En France, pays d'où sont originaires les Droits de l'homme, toute rupture légale dans l'égalité entre les hommes peut-être qualifiée (à juste titre ou non) de discrimination[19].

L'égalité selon un source de droit supérieure[modifier | modifier le code]

Une loi inégalitaire peut se trouver en conflit avec la loi constitutionnelle. Ce fut le cas dans l'affaire Rosa Parks. Cette jeune américaine avait refusé, en 1955, de céder sa place à un passager blanc dans un autobus. Selon la loi (inégalitaire) de l'Alabama, elle était en tort, mais cette loi fut déclarée inconstitutionnelle. Ainsi les lois ségrégationnistes qui prévalaient à l'époque dans les bus, étaient, au regard de la constitution américaine, discriminatoires.

En Europe, les cas où le droit communautaire s'oppose à une loi nationale sont du même ordre. En effet, le droit communautaire est au-dessus des lois nationales dans la hiérarchie des sources de droit. Il est donc possible de mettre en cause ces lois comme discriminatoires au regard de ce droit.

Les autres normes d'égalité[modifier | modifier le code]

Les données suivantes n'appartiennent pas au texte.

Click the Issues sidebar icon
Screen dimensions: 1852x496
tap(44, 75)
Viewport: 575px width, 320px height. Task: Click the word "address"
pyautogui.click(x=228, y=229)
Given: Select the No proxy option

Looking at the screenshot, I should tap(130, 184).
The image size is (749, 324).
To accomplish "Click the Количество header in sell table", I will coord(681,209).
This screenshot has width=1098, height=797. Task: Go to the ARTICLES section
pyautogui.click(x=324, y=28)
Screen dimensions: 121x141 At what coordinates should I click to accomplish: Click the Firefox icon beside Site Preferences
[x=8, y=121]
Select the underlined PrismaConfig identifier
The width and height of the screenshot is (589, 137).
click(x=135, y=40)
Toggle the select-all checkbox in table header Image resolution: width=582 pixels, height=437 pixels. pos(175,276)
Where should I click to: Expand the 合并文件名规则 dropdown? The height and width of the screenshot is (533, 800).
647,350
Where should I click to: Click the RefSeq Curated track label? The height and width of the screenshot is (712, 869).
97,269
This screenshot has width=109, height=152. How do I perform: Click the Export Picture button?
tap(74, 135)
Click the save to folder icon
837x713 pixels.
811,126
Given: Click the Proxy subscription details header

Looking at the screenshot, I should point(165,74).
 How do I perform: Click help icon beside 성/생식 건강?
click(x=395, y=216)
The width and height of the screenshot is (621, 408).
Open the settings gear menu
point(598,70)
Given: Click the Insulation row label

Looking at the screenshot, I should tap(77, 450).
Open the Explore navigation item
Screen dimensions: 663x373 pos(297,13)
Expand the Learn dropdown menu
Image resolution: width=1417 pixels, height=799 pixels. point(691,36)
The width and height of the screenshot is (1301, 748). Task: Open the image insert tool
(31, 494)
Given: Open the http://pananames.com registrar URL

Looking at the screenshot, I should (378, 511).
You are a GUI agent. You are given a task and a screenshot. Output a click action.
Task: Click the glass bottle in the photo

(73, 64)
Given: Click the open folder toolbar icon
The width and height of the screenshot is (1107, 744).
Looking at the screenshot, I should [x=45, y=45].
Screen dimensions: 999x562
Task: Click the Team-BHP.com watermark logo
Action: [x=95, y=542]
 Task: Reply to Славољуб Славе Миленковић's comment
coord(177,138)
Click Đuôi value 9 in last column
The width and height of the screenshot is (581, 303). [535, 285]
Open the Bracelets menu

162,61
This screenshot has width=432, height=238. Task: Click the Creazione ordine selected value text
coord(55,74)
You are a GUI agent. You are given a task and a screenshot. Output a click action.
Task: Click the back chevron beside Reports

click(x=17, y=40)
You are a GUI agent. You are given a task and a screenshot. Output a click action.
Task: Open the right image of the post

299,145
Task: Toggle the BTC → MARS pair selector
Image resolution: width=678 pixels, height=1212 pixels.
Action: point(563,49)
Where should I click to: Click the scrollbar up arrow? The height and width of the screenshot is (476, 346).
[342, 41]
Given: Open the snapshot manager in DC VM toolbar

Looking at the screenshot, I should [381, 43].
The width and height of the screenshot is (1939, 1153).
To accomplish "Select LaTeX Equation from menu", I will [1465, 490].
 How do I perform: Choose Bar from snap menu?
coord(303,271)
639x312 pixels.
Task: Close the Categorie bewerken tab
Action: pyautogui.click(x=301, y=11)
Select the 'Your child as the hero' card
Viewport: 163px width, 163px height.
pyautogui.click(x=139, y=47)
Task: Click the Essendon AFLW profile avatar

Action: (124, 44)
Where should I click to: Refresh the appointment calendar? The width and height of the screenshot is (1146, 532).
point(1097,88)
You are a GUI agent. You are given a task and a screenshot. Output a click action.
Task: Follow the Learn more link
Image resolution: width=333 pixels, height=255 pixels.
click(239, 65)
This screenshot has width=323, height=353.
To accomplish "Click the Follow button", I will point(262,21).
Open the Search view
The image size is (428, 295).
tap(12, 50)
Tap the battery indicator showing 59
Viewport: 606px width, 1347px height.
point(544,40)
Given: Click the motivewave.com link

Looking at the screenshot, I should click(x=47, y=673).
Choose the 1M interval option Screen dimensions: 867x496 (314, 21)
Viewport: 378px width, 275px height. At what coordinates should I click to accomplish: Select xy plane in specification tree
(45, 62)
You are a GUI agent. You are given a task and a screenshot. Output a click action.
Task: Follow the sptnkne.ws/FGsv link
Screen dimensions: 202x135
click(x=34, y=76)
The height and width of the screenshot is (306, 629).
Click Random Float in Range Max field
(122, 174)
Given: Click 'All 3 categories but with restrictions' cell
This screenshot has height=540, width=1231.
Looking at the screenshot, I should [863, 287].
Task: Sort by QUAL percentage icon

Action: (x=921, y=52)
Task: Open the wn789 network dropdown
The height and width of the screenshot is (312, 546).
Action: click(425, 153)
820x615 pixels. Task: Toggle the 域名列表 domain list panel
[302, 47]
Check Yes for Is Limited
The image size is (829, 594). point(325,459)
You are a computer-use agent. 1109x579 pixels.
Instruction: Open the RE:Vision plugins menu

Toutes les normes d'égalité ne bénéficient pas de la reconnaissance accordée aux Droits de l'homme ou de l'autorité d'une constitution. Dans la lutte politique et sociale, différents groupes cherchent à faire prévaloir leur norme d'égalité. Le concept de discrimination devient alors un outil dans ce but. Cependant, davantage qu'une lutte contre la discrimination, il s'agit alors d'une lutte pour l'égalité. Cette égalité obtenue, la discrimination risque de continuer à exister.

La question de la nationalité en France[modifier | modifier le code]

Patrick Weil dénombre depuis 1875, date à laquelle la République a été durablement établie en France, quatre catégories de Français qui ont connu des discriminations au niveau de la nationalité : les femmes, les Musulmans d'Algérie, les naturalisés et les Juifs[20]. Deux de ces discriminations se sont inscrites dans la mémoire collective : celles à l'égard des Musulmans d'Algérie et des Juifs, alors que les deux autres ont été oubliées[21].

Les Musulmans d'Algérie[modifier | modifier le code]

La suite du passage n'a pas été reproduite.